Aim of the exercise:
From the listing below, copy only the lines from the line that contains "At what coordinates should I click to accomplish: Expand the" to the line that contains "Task: Accept all cookies", counting those two lines as part of the copy.

Source material Start Marker

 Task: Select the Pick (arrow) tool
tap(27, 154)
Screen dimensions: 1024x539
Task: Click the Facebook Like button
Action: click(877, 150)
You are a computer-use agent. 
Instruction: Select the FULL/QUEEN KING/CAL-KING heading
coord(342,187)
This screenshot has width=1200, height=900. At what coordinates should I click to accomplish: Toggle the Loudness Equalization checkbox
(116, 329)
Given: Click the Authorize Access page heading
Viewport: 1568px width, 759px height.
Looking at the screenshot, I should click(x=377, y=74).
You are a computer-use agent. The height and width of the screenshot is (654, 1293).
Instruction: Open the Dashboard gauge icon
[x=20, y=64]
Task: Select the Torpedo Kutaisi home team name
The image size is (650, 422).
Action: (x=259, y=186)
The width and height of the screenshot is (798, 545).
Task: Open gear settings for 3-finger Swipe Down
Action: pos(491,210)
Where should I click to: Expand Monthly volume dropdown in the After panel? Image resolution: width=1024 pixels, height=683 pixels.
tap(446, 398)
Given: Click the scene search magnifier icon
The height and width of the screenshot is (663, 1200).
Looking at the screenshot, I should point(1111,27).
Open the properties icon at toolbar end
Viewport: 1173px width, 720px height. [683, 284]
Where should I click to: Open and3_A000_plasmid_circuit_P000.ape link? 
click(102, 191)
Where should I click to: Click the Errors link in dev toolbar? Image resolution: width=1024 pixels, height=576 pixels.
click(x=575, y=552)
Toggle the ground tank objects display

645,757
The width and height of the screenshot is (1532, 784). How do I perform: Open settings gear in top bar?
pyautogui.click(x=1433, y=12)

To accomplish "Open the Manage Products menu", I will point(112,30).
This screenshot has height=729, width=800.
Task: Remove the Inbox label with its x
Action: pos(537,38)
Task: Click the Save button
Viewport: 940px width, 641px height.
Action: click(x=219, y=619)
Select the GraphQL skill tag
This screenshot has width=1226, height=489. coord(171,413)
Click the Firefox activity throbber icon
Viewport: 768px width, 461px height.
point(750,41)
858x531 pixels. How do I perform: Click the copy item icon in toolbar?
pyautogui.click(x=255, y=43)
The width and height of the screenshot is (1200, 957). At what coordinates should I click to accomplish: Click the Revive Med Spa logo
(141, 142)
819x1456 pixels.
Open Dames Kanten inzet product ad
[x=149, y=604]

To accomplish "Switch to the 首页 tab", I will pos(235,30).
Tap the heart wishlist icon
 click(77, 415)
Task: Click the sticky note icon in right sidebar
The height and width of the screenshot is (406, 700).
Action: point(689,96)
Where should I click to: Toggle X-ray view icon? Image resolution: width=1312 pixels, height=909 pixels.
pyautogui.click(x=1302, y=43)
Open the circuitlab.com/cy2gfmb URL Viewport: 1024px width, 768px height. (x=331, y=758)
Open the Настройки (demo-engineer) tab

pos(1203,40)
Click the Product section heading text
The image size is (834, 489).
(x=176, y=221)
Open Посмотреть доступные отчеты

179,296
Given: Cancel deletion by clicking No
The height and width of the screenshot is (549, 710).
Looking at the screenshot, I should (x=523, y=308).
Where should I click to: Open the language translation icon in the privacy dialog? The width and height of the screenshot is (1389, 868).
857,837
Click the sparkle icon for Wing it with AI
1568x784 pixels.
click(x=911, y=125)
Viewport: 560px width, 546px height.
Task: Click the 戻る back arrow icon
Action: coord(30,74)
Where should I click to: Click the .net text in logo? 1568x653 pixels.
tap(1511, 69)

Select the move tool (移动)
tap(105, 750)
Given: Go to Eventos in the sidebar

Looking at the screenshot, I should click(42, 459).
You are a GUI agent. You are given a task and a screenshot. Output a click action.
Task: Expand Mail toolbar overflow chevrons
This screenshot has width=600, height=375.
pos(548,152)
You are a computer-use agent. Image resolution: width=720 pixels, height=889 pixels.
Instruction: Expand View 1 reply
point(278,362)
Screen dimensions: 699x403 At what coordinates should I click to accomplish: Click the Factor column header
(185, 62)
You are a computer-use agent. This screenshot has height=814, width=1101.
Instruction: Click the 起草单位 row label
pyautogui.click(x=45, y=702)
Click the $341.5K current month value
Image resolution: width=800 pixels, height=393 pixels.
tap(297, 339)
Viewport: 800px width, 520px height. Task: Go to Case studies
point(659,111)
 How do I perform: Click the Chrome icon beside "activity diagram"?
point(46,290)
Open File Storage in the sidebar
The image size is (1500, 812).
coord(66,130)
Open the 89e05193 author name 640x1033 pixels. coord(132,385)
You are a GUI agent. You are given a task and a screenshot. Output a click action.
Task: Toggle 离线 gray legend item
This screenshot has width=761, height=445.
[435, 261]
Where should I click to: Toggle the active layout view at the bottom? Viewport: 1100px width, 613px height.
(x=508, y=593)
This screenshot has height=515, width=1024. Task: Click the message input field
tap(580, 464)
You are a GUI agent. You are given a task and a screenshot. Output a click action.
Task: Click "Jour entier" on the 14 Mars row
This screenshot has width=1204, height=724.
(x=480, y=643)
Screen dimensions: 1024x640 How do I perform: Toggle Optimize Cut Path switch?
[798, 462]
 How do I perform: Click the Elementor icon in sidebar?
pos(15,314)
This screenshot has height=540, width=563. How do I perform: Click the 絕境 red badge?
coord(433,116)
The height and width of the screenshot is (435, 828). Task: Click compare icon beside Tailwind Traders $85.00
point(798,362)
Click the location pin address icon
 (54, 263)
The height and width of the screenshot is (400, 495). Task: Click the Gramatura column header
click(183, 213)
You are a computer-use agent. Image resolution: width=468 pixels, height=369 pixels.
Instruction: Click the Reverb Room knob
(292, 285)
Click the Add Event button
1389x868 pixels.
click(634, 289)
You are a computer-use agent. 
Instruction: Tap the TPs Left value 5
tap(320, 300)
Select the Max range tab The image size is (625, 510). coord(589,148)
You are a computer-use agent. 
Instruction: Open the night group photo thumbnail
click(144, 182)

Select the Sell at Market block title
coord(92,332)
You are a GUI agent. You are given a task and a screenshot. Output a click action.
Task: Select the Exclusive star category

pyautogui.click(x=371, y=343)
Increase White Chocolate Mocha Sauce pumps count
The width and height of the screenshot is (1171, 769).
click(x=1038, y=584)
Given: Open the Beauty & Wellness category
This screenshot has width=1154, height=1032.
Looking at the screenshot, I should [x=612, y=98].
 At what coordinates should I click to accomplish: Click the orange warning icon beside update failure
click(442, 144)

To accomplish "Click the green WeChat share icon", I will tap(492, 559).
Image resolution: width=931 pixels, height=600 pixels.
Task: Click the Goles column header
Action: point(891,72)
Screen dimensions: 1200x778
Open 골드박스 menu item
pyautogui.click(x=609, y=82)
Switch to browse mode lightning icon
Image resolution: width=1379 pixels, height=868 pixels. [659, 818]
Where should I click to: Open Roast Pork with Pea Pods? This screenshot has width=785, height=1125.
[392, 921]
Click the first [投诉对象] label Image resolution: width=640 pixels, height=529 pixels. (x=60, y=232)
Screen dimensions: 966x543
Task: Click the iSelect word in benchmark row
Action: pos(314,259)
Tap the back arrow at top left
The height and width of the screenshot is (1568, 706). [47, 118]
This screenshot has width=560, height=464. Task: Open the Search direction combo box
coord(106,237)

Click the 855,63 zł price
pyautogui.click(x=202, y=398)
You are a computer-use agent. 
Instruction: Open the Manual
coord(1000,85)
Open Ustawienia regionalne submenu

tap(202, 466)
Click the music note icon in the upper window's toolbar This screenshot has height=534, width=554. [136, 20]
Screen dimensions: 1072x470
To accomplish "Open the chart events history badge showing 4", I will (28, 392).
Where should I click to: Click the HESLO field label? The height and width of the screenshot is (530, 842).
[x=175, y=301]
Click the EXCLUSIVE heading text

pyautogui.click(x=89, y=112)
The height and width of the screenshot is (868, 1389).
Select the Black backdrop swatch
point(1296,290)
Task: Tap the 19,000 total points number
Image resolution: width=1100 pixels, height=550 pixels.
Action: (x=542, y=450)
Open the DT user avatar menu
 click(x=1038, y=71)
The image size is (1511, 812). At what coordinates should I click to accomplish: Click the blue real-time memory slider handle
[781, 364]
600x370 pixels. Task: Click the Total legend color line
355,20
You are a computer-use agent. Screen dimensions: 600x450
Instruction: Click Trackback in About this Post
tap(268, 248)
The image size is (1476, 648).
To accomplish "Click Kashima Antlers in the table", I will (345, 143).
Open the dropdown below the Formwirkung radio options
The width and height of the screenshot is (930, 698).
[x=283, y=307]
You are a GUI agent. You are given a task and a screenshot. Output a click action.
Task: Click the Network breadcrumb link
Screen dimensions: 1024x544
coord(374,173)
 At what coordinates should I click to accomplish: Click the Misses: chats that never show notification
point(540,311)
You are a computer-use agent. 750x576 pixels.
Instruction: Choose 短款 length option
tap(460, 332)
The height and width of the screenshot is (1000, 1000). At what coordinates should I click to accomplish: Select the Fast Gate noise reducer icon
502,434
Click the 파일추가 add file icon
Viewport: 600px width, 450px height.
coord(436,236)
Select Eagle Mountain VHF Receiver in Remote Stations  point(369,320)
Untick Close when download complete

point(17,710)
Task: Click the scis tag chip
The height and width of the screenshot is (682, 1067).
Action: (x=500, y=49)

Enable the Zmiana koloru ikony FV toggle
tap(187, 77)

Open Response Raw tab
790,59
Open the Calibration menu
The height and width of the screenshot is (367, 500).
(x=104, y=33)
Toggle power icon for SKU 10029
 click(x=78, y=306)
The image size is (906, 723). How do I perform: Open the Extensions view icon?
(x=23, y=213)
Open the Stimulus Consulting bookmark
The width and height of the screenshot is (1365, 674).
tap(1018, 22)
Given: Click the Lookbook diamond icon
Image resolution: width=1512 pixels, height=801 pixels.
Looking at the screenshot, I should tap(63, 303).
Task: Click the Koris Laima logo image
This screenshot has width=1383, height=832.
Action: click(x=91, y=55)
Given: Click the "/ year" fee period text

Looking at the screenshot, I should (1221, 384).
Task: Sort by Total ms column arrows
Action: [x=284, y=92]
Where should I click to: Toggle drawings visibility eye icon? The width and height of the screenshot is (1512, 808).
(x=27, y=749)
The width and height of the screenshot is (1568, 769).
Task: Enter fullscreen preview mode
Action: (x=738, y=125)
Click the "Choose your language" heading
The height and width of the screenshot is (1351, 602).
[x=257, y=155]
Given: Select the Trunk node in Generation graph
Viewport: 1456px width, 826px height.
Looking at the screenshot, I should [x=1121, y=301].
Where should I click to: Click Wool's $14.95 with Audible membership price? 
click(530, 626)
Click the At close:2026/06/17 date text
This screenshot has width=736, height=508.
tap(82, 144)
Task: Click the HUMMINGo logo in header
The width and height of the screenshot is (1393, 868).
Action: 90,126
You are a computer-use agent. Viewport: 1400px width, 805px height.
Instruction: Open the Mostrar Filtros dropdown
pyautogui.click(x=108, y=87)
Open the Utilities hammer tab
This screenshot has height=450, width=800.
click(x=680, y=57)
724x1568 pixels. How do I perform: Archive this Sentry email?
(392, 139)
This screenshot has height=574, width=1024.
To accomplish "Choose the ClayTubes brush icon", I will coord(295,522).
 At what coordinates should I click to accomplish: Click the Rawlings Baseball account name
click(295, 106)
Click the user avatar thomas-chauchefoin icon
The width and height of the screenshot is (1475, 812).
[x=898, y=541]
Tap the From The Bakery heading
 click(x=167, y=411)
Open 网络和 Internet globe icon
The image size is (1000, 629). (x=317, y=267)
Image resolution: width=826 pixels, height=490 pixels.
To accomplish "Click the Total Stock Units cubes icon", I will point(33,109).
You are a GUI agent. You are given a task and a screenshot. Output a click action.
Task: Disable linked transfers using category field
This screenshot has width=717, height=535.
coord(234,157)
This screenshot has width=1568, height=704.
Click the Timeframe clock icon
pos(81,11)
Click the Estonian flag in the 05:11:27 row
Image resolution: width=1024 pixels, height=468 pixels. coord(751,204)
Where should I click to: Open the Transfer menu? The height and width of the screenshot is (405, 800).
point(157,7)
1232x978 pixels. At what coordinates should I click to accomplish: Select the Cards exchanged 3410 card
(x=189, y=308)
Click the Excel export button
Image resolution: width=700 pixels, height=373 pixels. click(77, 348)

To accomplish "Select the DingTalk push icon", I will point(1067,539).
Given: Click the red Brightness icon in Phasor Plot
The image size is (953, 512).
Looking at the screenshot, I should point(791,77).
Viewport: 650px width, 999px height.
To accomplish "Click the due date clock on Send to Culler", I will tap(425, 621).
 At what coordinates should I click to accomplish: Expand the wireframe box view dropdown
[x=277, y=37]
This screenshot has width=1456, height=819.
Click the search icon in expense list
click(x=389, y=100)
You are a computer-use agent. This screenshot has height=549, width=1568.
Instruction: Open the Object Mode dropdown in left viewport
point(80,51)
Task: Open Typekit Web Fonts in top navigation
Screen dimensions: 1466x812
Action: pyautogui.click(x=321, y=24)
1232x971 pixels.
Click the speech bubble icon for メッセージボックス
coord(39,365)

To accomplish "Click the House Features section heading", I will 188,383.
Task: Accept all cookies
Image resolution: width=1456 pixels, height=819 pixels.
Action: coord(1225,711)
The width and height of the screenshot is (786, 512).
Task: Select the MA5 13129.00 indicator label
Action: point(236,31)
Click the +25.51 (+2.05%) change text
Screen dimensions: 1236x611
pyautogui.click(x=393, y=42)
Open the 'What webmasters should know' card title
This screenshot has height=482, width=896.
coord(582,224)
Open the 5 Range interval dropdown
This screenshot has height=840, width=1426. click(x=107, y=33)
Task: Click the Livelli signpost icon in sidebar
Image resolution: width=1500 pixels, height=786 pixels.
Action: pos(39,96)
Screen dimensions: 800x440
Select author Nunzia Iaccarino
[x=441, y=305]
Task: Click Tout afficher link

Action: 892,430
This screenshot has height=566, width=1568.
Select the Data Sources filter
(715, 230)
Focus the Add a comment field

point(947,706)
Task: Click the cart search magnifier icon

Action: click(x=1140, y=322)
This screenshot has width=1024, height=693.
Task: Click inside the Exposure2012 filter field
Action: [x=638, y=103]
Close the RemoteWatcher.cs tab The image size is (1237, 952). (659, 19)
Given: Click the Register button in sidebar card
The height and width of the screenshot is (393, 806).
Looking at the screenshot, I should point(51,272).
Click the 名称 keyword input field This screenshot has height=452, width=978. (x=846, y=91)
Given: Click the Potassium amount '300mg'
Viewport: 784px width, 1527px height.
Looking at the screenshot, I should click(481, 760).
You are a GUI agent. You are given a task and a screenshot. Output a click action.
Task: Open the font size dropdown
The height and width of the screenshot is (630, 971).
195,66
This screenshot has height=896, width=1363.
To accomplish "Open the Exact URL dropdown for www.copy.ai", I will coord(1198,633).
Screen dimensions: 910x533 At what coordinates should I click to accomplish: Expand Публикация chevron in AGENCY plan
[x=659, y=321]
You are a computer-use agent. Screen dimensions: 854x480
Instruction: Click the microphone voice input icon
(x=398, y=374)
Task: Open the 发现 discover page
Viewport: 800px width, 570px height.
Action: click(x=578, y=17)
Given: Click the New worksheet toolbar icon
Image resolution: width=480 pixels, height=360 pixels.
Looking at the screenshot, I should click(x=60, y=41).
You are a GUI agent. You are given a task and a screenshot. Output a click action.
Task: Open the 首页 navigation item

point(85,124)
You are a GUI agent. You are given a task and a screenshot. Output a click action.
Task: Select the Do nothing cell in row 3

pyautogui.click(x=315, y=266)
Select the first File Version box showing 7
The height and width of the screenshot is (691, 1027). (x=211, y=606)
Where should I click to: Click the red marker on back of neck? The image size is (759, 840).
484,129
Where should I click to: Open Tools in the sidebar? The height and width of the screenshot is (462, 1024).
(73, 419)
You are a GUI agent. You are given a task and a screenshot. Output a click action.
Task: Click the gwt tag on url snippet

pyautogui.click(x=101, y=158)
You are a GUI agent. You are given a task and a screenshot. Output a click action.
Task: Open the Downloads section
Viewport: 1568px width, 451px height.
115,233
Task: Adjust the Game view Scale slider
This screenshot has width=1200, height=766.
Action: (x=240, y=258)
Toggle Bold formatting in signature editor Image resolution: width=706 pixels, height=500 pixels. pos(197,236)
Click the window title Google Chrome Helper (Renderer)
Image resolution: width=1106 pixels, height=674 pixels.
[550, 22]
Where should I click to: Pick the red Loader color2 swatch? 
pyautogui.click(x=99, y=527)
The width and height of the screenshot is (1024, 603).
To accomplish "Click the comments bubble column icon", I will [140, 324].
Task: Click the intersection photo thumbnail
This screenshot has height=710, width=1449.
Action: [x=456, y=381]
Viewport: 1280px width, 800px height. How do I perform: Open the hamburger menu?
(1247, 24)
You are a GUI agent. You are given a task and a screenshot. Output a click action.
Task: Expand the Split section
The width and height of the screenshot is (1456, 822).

Source material End Marker

Exercise answer:
 At what coordinates should I click to accomplish: Expand the wireframe box view dropdown
[x=277, y=37]
This screenshot has width=1456, height=819.
Click the search icon in expense list
click(x=389, y=100)
You are a computer-use agent. This screenshot has height=549, width=1568.
Instruction: Open the Object Mode dropdown in left viewport
point(80,51)
Task: Open Typekit Web Fonts in top navigation
Screen dimensions: 1466x812
Action: pyautogui.click(x=321, y=24)
1232x971 pixels.
Click the speech bubble icon for メッセージボックス
coord(39,365)

To accomplish "Click the House Features section heading", I will 188,383.
Task: Accept all cookies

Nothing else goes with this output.